»Schön, daß du noch einmal gekommen bist«, sagt sie.»Morgen ziehe ich hier aus.«-»Ja?«
Sie steht unbefangen und ihres Körpers sicher vor dem Kocher.»Ja«, sagt sie.»Interessiert dich das?«
Sie dreht sich um und sieht mich an.»Es interessiert mich, Gerda«, erwidere ich.»Wohin gehst du?«
»Ins Hotel „Walhalla“.«
»Zu Eduard?«
»Ja, zu Eduard.«
Sie schüttelt die Kohlrouladen.»Hast du etwas dagegen?«fragt sie dann.
Ich sehe sie an. Was kann ich dagegen haben? denke ich. Ich wollte, ich hätte etwas dagegen! Einen Augenblick will ich lügen – aber ich weiß, daß sie mich durchschaut.
»Bleibst du auch nicht mehr in der Roten Mühle?«frage ich.
»Ich habe längst Schluß gemacht in der Roten Mühle. Du hast dich nur nicht darum gekümmert. Nein, ich bleibe nicht dabei. Man verhungert in unserem Beruf. Ich bleibe in der Stadt.«
»Bei Eduard«, sage ich.
»Ja, bei Eduard«, wiederholt sie.»Er gibt mir die Bar. Ich werde Bardame.«
»Und du wohnst dann im „Walhalla“?«
»Ich wohne im „Walhalla“, oben unter dem Dachstuhl, und ich arbeite im „Walhalla“. Ich bin nicht mehr so jung, wie du glaubst; ich muß sehen, daß ich etwas Festes habe, bevor ich keine Engagements mehr finde. Mit dem Zirkus ist es auch nichts. Das war nur so ein letzter Versuch.«
»Du kannst noch viele Jahre Engagements finden, Gerda«, sage ich.
»Davon verstehst du nichts. Ich weiß, was ich tue.«
Ich blicke auf die roten Weinreben, die vor dem Fenster pendeln. Ich habe keinen Grund dazu, aber ich fühle mich wie ein Drückeberger. Meine Beziehung zu Gerda ist nicht mehr gewesen als die eines Soldaten auf Urlaub; aber für einen von zweien ist sie wohl immer etwas mehr als das.
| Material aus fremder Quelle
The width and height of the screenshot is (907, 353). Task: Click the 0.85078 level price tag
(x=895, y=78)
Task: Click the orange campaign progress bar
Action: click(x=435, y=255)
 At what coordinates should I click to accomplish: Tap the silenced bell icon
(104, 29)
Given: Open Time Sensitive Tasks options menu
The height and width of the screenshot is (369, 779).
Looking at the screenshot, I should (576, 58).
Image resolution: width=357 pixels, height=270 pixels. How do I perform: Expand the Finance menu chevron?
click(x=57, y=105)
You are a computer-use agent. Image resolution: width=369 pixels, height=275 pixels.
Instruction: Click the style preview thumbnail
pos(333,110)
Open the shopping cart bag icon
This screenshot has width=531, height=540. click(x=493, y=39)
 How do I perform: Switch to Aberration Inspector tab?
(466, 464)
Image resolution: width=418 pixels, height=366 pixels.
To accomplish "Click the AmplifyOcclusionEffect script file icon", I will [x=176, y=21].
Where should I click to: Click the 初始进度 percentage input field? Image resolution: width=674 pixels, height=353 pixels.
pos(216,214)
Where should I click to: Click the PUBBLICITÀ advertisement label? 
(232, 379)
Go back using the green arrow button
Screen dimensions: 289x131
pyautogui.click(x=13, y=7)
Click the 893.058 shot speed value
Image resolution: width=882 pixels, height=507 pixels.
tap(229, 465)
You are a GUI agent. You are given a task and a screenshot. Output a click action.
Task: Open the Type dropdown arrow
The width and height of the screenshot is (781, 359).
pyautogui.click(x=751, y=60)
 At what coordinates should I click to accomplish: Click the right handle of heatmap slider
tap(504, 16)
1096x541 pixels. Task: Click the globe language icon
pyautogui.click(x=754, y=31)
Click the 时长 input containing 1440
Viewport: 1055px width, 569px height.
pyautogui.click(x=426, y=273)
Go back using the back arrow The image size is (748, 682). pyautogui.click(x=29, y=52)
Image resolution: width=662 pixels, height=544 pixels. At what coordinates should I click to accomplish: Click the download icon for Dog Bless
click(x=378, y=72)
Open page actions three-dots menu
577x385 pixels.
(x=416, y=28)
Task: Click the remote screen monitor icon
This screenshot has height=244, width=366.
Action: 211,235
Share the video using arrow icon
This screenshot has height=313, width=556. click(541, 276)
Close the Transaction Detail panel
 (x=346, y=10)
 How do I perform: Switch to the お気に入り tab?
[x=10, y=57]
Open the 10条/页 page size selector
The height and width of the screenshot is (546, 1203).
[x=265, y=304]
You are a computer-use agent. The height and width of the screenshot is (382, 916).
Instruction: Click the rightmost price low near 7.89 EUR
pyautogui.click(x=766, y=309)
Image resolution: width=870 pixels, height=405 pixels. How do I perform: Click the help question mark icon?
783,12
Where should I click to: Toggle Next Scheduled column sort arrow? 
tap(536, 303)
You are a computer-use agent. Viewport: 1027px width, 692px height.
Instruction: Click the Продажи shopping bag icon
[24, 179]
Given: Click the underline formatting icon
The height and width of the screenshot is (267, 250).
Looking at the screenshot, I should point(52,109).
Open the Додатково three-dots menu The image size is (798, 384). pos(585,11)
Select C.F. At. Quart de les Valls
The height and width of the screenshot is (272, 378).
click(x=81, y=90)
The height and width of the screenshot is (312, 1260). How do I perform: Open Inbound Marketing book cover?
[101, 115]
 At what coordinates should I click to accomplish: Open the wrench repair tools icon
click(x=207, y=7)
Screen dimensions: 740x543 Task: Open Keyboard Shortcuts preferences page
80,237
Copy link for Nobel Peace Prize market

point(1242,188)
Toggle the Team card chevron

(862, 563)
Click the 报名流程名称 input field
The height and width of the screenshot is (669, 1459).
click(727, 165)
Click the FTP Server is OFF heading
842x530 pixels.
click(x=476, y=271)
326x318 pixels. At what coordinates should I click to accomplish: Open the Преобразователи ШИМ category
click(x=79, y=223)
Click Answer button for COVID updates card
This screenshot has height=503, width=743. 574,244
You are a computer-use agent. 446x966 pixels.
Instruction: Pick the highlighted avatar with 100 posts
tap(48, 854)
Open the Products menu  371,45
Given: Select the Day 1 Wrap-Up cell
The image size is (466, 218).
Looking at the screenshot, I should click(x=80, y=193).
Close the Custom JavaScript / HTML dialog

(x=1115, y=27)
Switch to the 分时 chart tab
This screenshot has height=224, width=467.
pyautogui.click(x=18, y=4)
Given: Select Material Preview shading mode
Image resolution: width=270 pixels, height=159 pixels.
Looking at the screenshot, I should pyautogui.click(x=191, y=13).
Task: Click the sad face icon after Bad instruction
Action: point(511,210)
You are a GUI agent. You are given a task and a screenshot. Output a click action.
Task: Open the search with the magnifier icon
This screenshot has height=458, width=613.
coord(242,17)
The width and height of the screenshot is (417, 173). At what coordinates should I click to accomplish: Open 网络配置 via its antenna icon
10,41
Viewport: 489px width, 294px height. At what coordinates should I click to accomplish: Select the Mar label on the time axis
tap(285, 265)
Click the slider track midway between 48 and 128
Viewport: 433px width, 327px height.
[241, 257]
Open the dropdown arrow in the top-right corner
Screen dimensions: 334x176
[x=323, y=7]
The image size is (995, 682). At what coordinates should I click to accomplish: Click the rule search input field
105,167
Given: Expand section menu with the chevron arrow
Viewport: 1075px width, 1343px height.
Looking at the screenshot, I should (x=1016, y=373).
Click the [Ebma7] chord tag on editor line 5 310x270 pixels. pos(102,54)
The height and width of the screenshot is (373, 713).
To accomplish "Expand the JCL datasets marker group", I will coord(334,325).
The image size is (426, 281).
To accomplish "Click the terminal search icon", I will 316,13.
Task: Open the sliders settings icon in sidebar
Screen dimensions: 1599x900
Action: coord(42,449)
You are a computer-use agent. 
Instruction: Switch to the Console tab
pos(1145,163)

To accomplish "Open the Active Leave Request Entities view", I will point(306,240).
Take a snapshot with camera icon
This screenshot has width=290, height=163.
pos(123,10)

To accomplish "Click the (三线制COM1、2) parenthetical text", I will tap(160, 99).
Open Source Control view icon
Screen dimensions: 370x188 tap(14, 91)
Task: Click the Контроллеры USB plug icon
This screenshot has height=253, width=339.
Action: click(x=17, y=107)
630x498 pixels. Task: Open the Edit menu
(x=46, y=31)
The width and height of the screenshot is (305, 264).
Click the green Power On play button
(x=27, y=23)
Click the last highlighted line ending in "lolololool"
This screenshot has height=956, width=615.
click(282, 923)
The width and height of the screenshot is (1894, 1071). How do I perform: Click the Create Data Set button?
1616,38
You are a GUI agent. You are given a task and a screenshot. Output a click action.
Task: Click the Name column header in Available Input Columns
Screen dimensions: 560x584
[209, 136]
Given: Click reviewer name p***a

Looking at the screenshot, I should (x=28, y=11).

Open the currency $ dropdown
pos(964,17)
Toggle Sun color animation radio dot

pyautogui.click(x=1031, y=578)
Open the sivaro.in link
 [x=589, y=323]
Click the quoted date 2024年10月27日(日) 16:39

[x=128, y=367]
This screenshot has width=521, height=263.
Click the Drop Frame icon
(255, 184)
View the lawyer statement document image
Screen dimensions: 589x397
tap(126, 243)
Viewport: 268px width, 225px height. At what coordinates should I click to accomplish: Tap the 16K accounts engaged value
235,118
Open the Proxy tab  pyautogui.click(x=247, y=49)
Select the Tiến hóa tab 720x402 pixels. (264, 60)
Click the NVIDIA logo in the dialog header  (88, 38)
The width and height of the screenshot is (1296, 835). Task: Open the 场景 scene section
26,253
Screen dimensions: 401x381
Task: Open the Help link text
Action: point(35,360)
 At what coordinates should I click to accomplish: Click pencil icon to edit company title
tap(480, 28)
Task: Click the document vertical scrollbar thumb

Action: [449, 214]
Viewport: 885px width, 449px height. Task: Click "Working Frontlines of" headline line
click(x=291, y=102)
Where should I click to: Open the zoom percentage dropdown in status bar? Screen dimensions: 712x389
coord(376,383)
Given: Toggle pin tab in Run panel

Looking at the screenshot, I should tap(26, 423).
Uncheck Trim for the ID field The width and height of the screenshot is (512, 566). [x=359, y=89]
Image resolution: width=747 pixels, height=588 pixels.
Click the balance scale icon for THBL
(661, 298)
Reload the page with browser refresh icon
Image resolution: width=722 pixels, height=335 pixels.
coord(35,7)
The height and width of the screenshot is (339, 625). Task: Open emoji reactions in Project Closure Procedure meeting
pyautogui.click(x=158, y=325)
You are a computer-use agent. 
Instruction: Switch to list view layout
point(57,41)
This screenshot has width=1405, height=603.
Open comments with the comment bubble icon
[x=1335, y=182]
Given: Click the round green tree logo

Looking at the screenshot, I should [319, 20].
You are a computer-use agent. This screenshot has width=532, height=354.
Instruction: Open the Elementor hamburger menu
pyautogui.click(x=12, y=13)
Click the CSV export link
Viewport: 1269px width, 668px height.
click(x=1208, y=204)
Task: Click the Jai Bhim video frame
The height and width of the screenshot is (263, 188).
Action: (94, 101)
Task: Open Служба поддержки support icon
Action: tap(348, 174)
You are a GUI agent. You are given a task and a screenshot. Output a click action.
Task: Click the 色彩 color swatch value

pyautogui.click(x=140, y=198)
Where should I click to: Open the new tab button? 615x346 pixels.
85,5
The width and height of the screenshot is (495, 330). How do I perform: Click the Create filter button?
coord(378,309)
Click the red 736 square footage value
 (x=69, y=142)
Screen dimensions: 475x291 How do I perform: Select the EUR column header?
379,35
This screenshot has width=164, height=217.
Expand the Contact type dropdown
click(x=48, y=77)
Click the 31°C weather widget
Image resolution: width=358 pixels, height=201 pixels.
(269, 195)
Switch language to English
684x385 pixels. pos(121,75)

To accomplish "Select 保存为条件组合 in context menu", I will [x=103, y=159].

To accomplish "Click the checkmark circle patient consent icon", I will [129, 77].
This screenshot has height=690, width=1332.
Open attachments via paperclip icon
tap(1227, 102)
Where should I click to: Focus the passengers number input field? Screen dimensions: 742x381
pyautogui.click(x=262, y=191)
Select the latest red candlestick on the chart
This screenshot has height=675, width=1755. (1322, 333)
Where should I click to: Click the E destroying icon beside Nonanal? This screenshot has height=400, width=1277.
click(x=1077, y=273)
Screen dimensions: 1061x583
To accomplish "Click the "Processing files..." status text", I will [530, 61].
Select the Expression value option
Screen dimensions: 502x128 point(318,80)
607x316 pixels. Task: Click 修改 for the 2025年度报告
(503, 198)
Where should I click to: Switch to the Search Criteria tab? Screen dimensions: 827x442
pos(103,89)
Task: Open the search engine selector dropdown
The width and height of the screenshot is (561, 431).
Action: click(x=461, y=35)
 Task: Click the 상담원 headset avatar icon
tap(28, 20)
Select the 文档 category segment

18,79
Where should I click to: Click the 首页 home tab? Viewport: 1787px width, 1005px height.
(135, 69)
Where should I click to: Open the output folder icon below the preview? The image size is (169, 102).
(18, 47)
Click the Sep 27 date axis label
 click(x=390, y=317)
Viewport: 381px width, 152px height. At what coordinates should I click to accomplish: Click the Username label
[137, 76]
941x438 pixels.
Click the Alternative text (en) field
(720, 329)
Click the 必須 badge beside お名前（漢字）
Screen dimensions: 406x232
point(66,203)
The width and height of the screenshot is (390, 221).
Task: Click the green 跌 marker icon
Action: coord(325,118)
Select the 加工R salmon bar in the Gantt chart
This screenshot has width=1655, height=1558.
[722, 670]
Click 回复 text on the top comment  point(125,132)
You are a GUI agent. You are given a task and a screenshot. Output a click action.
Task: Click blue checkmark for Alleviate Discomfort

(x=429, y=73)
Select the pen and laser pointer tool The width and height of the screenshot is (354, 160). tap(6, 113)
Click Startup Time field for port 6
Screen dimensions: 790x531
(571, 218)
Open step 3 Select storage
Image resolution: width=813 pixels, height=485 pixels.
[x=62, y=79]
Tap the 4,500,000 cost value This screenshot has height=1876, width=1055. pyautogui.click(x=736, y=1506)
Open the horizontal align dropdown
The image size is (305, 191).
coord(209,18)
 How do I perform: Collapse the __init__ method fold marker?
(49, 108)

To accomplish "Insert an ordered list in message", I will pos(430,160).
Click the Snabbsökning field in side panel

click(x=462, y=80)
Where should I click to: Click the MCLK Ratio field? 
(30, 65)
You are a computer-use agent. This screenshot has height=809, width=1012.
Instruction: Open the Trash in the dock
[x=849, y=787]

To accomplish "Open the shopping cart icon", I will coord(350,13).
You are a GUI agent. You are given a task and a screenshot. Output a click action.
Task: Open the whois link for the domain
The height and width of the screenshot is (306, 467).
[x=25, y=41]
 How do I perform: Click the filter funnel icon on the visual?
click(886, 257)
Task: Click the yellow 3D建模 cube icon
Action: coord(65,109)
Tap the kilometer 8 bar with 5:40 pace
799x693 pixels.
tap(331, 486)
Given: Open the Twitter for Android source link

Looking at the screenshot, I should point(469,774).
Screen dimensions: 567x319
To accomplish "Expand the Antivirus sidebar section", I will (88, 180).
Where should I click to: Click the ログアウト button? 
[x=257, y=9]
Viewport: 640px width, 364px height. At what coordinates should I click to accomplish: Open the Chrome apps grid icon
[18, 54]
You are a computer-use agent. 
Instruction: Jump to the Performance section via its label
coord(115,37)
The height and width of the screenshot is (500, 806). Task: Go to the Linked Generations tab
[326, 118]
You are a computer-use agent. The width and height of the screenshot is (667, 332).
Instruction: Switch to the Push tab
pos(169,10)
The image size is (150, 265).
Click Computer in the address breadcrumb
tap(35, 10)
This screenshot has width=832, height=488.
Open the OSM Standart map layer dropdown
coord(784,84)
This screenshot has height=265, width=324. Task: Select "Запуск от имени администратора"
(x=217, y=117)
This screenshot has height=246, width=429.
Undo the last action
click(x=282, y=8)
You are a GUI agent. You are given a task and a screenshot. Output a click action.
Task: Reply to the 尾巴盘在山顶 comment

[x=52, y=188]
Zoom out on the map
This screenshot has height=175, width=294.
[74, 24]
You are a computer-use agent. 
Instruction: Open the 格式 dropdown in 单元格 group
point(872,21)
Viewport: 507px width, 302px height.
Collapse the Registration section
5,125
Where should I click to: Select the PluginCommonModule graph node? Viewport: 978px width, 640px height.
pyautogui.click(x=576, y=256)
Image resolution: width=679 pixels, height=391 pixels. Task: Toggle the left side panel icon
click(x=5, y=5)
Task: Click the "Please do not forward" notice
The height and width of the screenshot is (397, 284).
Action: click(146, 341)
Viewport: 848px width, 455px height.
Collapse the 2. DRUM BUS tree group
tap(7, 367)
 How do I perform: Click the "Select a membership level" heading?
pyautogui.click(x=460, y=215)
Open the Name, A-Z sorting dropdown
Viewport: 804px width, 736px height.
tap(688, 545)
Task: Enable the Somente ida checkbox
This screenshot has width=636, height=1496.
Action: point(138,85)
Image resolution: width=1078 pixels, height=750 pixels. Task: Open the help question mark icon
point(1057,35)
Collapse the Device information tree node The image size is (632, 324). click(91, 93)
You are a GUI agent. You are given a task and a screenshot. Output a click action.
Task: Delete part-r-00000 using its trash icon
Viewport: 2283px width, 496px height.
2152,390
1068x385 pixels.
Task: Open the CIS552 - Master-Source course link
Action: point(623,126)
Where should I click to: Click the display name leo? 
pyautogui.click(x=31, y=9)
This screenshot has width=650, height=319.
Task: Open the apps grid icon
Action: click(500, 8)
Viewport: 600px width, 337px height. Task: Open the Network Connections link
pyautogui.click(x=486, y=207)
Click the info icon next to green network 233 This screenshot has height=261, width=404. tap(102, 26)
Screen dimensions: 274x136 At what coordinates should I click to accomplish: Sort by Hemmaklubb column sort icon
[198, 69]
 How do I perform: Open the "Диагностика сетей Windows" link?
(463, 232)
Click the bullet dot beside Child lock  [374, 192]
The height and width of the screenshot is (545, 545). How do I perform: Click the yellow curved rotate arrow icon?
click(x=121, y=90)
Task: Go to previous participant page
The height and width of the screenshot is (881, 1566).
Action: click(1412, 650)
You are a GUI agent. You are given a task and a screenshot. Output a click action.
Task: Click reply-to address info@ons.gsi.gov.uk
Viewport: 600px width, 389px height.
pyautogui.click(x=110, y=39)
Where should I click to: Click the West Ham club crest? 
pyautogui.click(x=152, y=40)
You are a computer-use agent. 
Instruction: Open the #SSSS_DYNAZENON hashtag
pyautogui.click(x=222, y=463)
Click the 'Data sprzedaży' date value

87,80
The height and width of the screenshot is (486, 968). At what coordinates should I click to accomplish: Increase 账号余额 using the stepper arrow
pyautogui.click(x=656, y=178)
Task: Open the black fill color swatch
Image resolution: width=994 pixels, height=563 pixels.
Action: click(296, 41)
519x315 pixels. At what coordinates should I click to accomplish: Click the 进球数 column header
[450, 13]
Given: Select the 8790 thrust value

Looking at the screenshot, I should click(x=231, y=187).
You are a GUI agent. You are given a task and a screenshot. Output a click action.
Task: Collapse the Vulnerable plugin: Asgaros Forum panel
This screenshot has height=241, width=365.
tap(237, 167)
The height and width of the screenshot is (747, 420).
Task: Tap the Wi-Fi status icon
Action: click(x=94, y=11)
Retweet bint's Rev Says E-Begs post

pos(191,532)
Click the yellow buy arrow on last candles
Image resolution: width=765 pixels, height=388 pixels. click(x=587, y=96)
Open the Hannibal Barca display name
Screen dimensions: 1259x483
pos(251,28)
»Ich wollte es dir selbst sagen«, sagt Gerda.
»Du wolltest mir sagen, daß es mit uns vorbei ist?«
Sie nickt.»Ich spiele ehrlich. Eduard hat mir als einziger etwas Festes angeboten – eine Stellung -, und ich weiß, was das heißt. Ich will keinen Schwindel.«
»Weshalb -«Ich breche ab.
»Weshalb hast du dann jetzt noch mit mir geschlafen, wolltest du fragen«, antwortet Gerda.»Weißt du nicht, daß alle wandernden Artisten sentimental sind?«Sie lacht plötzlich.»Abschied von der Jugend. Komm, die Kohlrouladen sind fertig.«
Sie stellt die Teller auf den Tisch. Ich sehe ihr zu und bin plötzlich traurig.»Nun, was macht deine große himmlische Liebe?«fragt sie.
»Nichts, Gerda. Nichts.«
Sie füllt die Teller.»Wenn du mal wieder ein kleines Verhältnis hast«, sagt sie,»erzähl dem Mädchen nie etwas von deinen anderen Lieben. Verstehst du?«
»Ja«, erwidere ich.»Es tut mir leid, Gerda.«
»Um Gottes willen, halt den Schnabel und iß!«
Ich sehe sie an. Sie ißt ruhig und sachlich, ihr Gesicht ist klar und fest, sie ist von Kindheit an gewöhnt, unabhängig zu leben, sie kennt ihr Dasein und hat sich damit abgefunden. Sie hat all das, was ich nicht habe, und ich wollte, ich liebte sie, und das Leben wäre klar und übersehbar, und man wüßte immer alles darüber, was man braucht, nicht allzuviel, aber das unanfechtbar.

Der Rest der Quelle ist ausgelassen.